◆ **Problem requirements**: From the entries that follow, copy every line with the word "computer".

[Saved entries]
______________________________

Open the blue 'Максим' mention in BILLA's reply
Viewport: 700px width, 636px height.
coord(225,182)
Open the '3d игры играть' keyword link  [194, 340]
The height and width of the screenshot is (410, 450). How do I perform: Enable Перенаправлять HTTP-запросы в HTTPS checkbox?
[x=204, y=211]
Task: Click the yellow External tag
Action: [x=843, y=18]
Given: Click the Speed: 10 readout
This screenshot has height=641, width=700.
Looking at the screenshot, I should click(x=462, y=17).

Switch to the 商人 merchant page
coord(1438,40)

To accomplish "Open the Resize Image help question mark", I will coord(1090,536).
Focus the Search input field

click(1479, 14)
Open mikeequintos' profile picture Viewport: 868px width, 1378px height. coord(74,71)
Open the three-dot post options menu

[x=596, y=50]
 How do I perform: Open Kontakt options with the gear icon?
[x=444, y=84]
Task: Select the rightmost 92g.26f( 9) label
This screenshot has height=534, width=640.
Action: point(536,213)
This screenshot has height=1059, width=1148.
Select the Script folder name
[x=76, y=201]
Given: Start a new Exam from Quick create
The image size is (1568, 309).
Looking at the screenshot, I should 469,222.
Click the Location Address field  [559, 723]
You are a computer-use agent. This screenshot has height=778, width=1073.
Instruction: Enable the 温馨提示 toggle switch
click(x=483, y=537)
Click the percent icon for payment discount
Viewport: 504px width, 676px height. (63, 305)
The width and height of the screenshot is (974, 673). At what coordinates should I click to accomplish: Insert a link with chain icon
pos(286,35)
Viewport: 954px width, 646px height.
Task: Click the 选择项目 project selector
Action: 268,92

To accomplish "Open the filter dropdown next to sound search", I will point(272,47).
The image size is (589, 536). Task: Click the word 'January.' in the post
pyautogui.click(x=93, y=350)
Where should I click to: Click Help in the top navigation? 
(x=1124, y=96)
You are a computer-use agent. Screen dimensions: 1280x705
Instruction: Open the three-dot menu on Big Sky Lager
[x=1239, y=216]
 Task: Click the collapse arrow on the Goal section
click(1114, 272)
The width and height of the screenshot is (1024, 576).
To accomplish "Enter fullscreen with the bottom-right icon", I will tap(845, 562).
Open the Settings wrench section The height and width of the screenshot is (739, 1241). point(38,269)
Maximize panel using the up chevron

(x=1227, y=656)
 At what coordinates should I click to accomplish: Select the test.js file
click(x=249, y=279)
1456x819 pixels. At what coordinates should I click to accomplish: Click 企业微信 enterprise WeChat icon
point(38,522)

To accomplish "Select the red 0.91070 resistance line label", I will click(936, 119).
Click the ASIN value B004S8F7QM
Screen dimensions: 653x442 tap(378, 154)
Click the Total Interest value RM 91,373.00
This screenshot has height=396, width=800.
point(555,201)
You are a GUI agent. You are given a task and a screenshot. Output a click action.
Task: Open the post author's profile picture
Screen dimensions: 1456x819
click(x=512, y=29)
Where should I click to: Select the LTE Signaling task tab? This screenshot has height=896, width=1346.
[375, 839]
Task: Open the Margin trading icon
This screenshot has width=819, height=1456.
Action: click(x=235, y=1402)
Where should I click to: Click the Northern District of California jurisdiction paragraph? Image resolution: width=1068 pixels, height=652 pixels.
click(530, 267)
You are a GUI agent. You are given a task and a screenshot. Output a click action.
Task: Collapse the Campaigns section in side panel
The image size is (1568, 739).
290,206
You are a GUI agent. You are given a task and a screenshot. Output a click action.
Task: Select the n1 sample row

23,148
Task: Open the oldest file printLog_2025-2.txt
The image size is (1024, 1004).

______________________________

◆ **Answer section**:
You are a computer-use agent. This screenshot has height=778, width=1073.
You are a computer-use agent. Screen dimensions: 1280x705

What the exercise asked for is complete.